Follow these steps for perfect results
butter
melted
onion
chopped
garlic
minced
thyme
celery tops
peppercorns
bay leaves
chicken livers
water
salt
pepper
allspice
heavy cream
Melt butter in a large skillet over medium heat.
Add chopped onion, minced garlic, and thyme to the melted butter.
Saute the mixture until the onion is tender, approximately 10 minutes.
Transfer the sauteed onion mixture to a bowl and set aside.
Add chicken livers to the skillet.
Cook the chicken livers until they are no longer pink inside.
Add water, salt, pepper, allspice, celery tops, peppercorns, and bay leaves to the skillet with the chicken livers.
Simmer for a few minutes to allow the flavors to meld.
Remove bay leaves before next step.
Transfer the chicken liver mixture to a food processor.
Add the sauteed onion mixture and heavy cream to the food processor.
Process until smooth.
Transfer the pate to a serving dish or ramekins.
Refrigerate for at least 20 minutes to allow the pate to firm up.
Serve chilled with crackers or bread.
Expert advice for the best results
For a smoother pate, strain it through a fine-mesh sieve after processing.
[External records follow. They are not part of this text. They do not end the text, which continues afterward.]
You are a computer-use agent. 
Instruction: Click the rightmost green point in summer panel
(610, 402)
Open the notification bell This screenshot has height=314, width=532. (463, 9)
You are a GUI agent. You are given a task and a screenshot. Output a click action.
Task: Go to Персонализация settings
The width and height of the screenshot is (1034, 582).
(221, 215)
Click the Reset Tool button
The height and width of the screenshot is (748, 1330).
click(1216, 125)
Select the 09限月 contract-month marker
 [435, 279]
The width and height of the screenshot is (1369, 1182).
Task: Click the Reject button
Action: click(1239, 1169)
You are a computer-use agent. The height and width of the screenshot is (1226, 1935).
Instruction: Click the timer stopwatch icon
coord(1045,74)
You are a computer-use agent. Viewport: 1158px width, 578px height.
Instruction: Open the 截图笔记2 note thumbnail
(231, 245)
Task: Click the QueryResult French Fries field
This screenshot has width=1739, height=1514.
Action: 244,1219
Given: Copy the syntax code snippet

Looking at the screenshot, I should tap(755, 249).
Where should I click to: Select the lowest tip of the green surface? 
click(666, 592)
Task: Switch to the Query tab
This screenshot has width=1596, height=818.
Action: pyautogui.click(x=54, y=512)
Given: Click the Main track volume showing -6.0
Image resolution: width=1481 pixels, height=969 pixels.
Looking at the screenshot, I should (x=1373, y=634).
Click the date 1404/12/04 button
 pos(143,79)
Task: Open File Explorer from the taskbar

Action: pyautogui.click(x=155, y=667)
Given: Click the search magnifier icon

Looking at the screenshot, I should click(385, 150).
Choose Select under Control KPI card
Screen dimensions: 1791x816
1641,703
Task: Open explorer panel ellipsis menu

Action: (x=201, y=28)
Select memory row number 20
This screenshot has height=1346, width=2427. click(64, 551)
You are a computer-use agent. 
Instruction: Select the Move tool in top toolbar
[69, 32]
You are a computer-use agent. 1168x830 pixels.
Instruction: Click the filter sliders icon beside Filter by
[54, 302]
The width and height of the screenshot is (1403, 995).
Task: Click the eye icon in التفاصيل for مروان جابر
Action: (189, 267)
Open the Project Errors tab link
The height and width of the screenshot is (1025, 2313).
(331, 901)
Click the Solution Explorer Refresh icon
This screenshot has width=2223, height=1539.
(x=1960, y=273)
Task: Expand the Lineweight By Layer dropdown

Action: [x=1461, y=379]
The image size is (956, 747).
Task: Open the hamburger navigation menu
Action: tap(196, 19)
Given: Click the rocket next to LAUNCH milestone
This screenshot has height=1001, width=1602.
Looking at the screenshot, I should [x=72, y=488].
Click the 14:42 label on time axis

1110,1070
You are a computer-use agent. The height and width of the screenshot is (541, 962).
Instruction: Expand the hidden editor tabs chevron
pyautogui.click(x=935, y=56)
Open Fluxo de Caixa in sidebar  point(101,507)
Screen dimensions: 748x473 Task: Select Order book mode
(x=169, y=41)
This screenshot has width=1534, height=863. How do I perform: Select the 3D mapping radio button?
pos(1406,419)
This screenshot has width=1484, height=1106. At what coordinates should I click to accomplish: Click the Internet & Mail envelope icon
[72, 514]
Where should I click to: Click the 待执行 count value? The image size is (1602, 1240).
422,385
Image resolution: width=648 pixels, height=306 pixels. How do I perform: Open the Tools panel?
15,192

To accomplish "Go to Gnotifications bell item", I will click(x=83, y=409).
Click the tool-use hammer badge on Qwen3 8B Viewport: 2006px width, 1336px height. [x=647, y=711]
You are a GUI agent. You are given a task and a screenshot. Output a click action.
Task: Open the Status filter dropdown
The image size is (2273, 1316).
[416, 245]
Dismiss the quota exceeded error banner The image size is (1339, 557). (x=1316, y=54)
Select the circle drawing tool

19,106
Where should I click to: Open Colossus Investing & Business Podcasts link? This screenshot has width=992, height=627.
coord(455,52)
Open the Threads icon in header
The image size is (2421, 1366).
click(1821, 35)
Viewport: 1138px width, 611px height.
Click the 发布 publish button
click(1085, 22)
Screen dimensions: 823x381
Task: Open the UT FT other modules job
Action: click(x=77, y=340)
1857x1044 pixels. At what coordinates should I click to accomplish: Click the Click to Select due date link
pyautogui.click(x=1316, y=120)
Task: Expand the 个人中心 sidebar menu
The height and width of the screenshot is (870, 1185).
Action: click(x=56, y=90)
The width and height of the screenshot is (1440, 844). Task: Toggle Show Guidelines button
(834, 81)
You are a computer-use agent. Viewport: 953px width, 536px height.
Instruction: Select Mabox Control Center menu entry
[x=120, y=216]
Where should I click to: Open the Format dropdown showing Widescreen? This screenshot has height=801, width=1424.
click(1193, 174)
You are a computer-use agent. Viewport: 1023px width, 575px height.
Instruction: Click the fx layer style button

Add a splash of brandy or sherry for extra flavor.
Top with clarified butter to prevent oxidation.
Everything you need to know before you start
15 minutes
Can be made 2-3 days in advance
Serve in a ramekin topped with fresh thyme.
Serve with crackers, baguette slices, or crudités.
Accompany with cornichons, onion jam, or a fruit chutney.
Complements the richness of the pate
Discover the story behind this recipe
Classic French appetizer often served during holidays and special occasions.